As a newcomer to their stories, I started with asking about life details, early childhood experiences, work and hobbies, and more (interested? I share these questions here). And in both cases I’ve found that I really “get to know” the person I’m writing about. I develop a feeling of connection and familiarity with the person, beyond what might seem possible for someone so long gone. I’ve gotten to know a mother, grandmother, and wife who died 10 years ago; a grandfather, entrepreneur and scientist who died 20 years ago; and a brother, uncle and son who died 75 years ago at the end of World War II.
Whether you’re working with NextGen Story or doing your work independently, here’s a few things that I have found most helpful in capturing the spirit of those who have passed
Letters: There is nothing like a personal letter to reveal how a person processed and made sense of their own world. The content of the letters: philosophical, factual, or social/relational? The signatures: affectionate, formal, or playful? In one of my favourite custom family history books, we took clips of the letters to highlight specific sections that reveal the spirit and character of the subject.

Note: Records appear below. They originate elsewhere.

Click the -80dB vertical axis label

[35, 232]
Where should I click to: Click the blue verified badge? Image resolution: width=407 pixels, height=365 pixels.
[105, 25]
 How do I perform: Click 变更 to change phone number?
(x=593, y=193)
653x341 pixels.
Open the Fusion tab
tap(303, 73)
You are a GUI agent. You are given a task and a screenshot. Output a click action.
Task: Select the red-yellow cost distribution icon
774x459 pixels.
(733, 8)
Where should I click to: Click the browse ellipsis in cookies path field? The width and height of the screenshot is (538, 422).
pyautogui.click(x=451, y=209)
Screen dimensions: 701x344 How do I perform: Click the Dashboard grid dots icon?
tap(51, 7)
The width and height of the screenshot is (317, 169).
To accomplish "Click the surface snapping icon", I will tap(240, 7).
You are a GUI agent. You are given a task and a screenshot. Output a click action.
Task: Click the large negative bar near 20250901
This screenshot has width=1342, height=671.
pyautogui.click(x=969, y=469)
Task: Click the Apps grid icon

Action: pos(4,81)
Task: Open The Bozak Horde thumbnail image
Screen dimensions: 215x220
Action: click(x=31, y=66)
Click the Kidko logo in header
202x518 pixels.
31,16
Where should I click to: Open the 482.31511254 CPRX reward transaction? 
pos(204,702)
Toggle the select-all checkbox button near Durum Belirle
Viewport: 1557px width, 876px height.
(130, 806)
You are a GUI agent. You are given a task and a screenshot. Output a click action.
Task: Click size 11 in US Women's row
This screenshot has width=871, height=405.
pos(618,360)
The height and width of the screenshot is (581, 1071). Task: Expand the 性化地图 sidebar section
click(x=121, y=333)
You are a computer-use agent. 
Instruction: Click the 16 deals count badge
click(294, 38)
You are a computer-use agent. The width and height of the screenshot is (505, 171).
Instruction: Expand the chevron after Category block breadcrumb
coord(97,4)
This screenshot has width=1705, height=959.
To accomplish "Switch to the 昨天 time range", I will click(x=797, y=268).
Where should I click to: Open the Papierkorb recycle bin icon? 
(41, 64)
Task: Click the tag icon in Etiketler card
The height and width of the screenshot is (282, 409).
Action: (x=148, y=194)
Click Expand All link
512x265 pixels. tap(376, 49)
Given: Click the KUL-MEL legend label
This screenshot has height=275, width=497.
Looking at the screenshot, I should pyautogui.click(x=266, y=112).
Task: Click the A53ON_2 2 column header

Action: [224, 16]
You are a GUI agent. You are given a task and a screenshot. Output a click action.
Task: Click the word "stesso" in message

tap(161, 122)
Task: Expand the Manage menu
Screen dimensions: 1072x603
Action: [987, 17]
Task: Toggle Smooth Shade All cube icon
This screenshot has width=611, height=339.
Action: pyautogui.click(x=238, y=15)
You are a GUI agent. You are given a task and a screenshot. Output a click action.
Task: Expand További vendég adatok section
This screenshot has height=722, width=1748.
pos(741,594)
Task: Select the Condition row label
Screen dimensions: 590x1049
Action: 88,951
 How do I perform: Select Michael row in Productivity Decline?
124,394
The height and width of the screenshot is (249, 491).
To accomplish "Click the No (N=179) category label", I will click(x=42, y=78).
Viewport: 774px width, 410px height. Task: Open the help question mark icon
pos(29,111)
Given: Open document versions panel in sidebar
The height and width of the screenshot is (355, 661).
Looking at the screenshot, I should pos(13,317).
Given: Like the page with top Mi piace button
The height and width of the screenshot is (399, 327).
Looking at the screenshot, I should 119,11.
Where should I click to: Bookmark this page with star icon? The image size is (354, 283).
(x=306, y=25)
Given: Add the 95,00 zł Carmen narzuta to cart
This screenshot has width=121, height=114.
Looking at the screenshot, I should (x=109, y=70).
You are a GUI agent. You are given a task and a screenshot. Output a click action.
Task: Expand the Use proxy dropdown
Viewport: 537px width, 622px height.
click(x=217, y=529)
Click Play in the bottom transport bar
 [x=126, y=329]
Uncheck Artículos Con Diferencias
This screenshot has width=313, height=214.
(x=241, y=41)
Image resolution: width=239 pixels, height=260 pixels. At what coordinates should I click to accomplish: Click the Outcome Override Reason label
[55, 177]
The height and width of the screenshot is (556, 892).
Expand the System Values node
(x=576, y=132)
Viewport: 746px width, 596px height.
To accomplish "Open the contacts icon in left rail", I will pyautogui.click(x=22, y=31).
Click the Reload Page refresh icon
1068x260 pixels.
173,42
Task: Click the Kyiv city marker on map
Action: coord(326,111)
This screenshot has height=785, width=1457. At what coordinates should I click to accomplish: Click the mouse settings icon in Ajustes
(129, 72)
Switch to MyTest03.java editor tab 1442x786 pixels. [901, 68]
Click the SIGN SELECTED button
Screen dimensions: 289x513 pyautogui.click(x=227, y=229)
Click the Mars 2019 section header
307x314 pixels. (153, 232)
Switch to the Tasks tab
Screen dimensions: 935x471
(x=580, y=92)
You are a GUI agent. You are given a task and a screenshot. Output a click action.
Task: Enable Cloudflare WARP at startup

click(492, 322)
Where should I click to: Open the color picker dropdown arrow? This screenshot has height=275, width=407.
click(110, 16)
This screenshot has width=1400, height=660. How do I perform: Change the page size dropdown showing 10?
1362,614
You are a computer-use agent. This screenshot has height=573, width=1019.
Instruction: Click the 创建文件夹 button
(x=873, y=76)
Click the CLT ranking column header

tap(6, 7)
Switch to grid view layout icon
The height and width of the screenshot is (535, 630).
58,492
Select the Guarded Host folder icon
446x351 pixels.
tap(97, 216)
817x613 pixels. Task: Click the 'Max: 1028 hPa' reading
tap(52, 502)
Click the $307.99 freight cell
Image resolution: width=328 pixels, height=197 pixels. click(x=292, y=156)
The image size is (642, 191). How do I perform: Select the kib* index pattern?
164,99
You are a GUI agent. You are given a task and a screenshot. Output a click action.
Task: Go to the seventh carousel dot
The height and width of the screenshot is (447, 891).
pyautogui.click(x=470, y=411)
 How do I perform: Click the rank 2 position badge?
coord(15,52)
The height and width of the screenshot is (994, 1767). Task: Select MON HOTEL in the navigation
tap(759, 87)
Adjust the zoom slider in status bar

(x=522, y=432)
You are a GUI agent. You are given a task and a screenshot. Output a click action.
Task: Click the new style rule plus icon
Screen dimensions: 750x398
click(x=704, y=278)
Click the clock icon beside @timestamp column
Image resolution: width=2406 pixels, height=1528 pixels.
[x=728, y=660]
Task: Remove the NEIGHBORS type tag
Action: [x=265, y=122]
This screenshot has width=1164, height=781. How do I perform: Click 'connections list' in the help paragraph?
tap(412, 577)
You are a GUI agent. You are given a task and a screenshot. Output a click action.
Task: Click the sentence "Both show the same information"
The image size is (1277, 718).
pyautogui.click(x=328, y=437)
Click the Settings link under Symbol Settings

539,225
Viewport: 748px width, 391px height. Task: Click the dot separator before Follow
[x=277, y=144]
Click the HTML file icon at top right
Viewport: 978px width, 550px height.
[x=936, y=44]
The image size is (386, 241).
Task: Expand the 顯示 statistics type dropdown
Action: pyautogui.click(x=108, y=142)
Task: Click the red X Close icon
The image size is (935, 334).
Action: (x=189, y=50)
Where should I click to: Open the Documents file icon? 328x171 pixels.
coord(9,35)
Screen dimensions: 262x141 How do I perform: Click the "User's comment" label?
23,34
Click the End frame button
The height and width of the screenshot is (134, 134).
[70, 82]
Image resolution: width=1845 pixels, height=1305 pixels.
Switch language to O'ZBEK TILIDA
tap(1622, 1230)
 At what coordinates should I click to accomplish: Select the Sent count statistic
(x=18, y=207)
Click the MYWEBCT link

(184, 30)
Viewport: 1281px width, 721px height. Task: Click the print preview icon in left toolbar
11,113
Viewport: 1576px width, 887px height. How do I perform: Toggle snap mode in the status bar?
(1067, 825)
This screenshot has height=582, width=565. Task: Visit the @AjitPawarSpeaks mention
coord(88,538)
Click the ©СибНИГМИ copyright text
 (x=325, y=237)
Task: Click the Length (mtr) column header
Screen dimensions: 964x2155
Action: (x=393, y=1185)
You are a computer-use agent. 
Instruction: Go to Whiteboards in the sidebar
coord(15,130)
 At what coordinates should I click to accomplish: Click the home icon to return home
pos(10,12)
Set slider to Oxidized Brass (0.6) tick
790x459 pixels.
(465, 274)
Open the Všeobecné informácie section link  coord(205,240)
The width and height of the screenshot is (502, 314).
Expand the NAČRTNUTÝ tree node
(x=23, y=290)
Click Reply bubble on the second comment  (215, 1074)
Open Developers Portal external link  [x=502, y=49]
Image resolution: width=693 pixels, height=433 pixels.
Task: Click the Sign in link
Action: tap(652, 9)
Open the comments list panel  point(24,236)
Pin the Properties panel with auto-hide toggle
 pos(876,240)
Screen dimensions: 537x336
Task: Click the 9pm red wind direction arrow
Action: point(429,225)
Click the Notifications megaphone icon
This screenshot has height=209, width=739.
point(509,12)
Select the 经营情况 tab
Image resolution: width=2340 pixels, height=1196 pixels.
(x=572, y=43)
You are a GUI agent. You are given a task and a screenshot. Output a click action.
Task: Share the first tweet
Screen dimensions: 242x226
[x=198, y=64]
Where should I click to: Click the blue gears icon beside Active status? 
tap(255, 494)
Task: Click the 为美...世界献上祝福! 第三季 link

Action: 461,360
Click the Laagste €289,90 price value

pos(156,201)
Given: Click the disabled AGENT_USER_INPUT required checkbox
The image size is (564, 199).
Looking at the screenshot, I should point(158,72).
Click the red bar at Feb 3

Cultural references: One letter mentioned, as a side note, that British Movietone were coming to town. A bit of research revealed a whole wealth of content about the historical newsreel company, which would have been then a bit like CNN or Global are today. The letter’s excitement reveals a confident, extroverted self: “watch for me!” he says with glee.
Contemporary significance: Some familiar clubs or groups have shifted significantly over the years. For example, one subject became involved in the Scouts as a child in the early 1900s, and eventually worked for the Scouts as a staff person. Further research revealed that the Scouting movement first started in Canada in 1908: this subject would have been one of the first Scouts members in all of Canada.
Candid shots: No surprise here that while posed shots present one side of a character, it is the candid shots that hold the deepest emotional connection. Even in the days of the film camera, ‘selfie’ shots did exist. These, or ‘goofy’ shots with family and friends, help bring out the funny and loveable aspects of someone who is long gone.
A book is like a conversation with a friend. When I work with a family to create a custom family history book, my goal is to distill onto paper the essence of what matters about a person, to convey the story and spirit of family members into the future, for many generations to come.